To solve this equation, we want to set it equal to zero. Subtract 5 from both sides of the equation:
$$10x^2 - 30x + 25 - 5 = 0$$
$$10x^2 - 30x + 20 = 0$$

**step6** Simplifying the quadratic equation

We can simplify the equation by dividing every term by the greatest common factor, which is 10:
$$\frac{10x^2}{10} - \frac{30x}{10} + \frac{20}{10} = \frac{0}{10}$$
$$x^2 - 3x + 2 = 0$$

**step7** Factoring the quadratic equation

Now we factor the quadratic expression $$x^2 - 3x + 2$$. We need to find two numbers that multiply to 2 (the constant term) and add up to -3 (the coefficient of the $$x$$ term).
These numbers are -1 and -2.
So, the factored form of the equation is:
$$(x - 1)(x - 2) = 0$$

**step8** Solving for x

For the product of two factors to be zero, at least one of the factors must be zero.
Case 1: Set the first factor to zero:
$$x - 1 = 0$$
Add 1 to both sides:
$$x = 1$$
Case 2: Set the second factor to zero:
$$x - 2 = 0$$
Add 2 to both sides:
$$x = 2$$
So, we have two possible values for $$x$$: $$x = 1$$ and $$x = 2$$.

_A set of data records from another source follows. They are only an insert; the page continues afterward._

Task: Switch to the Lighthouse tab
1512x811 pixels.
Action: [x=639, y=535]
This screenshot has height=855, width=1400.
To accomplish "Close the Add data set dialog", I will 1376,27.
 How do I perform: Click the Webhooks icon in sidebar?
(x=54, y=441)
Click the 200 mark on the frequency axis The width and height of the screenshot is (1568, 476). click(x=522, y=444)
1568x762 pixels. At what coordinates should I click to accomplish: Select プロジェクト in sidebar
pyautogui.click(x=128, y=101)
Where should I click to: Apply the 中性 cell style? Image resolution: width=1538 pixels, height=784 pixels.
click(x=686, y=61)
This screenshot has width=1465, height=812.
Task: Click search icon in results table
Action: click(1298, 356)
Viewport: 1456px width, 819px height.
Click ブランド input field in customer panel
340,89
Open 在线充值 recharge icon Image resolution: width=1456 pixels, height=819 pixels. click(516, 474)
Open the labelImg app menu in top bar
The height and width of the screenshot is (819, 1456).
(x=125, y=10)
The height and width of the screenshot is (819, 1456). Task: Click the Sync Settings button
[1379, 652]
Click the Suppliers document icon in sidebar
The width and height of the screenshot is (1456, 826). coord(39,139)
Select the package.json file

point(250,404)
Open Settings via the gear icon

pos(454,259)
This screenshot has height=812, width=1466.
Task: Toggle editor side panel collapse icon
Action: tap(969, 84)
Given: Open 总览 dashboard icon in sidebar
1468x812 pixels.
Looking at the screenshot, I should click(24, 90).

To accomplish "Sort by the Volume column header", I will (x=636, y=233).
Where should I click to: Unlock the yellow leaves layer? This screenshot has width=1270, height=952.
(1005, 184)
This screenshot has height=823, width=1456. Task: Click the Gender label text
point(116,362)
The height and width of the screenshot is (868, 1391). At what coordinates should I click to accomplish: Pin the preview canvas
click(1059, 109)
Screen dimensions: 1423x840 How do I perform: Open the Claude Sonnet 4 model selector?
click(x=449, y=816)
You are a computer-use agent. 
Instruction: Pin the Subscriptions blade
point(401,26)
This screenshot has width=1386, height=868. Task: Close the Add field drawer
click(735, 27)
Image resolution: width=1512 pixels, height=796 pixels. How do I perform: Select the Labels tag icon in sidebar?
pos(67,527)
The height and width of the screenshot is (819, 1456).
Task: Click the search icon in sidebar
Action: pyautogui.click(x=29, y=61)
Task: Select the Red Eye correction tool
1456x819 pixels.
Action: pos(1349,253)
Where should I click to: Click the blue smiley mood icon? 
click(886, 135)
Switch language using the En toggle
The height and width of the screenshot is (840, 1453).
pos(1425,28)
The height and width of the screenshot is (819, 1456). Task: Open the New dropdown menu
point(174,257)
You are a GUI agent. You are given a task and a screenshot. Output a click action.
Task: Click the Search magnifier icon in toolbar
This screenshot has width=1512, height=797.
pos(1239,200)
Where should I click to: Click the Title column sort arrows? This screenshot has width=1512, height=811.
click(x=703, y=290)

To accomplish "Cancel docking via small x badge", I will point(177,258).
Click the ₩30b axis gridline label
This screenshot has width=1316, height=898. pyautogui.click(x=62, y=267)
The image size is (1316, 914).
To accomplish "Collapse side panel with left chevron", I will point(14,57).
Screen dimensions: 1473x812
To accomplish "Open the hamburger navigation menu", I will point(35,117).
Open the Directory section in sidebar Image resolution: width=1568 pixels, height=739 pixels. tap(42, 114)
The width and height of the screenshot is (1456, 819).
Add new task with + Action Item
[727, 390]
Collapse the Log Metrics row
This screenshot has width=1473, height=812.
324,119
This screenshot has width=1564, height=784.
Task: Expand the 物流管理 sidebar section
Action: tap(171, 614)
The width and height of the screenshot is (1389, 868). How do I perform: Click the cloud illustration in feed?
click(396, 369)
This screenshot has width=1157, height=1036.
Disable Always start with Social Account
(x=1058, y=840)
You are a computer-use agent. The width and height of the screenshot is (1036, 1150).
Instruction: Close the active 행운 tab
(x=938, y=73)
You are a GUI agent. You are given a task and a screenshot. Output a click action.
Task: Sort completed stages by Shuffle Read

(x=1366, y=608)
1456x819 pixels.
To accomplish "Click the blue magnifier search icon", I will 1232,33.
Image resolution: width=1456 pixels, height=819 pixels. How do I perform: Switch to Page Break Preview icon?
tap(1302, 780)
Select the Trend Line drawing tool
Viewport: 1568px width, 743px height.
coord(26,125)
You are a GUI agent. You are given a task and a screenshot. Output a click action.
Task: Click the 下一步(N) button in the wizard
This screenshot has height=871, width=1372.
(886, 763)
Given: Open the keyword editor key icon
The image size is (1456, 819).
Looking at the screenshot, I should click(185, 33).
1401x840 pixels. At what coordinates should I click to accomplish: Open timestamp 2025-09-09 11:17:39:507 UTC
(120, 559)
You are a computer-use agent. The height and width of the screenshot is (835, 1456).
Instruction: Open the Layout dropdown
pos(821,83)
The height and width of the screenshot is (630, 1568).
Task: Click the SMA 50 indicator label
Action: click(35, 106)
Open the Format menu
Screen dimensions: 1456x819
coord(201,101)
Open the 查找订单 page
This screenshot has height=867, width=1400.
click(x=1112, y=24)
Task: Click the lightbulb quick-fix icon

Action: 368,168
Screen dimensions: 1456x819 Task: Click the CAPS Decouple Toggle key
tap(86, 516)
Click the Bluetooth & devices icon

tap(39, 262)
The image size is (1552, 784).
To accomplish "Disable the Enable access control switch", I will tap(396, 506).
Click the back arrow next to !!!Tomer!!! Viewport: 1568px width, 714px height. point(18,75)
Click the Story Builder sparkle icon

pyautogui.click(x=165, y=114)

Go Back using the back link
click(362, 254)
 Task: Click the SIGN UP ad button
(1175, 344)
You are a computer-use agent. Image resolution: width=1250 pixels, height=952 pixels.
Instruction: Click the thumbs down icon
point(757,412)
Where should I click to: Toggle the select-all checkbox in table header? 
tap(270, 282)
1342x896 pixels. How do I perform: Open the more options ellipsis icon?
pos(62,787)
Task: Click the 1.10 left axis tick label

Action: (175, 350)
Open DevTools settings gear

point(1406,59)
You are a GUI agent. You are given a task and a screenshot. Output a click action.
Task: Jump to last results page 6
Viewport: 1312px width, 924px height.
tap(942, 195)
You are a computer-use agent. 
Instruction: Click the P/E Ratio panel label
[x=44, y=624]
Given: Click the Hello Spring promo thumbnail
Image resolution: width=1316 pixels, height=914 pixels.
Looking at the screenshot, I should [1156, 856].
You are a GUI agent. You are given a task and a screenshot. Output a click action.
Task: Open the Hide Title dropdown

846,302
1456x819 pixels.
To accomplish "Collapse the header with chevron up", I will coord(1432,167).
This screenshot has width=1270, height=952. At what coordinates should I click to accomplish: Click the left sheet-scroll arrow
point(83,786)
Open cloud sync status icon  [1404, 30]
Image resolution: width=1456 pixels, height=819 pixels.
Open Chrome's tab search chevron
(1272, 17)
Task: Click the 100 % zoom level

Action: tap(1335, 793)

**step9** Solving for y using the values of x

Now, we use the first original equation, $$y = 3x - 5$$, to find the corresponding $$y$$ value for each $$x$$ value.
For $$x = 1$$:
Substitute $$x=1$$ into the equation $$y = 3x - 5$$:
$$y = 3(1) - 5$$
$$y = 3 - 5$$
$$y = -2$$
So, one solution is $$(x, y) = (1, -2)$$.
For $$x = 2$$:
Substitute $$x=2$$ into the equation $$y = 3x - 5$$:
$$y = 3(2) - 5$$
$$y = 6 - 5$$
$$y = 1$$
So, the second solution is $$(x, y) = (2, 1)$$.

**step10** Verifying the solutions

We can check if these pairs satisfy both original equations.
For the solution $$(1, -2)$$:
Check $$y = 3x - 5$$:
$$-2 = 3(1) - 5$$
$$-2 = 3 - 5$$
$$-2 = -2$$ (This is true)
Check $$x^2 + y^2 = 5$$:
$$(1)^2 + (-2)^2 = 5$$
$$1 + 4 = 5$$
$$5 = 5$$ (This is true)
For the solution $$(2, 1)$$:
Check $$y = 3x - 5$$:
$$1 = 3(2) - 5$$
$$1 = 6 - 5$$
$$1 = 1$$ (This is true)
Check $$x^2 + y^2 = 5$$:
$$(2)^2 + (1)^2 = 5$$
$$4 + 1 = 5$$
$$5 = 5$$ (This is true)
Both solutions are correct.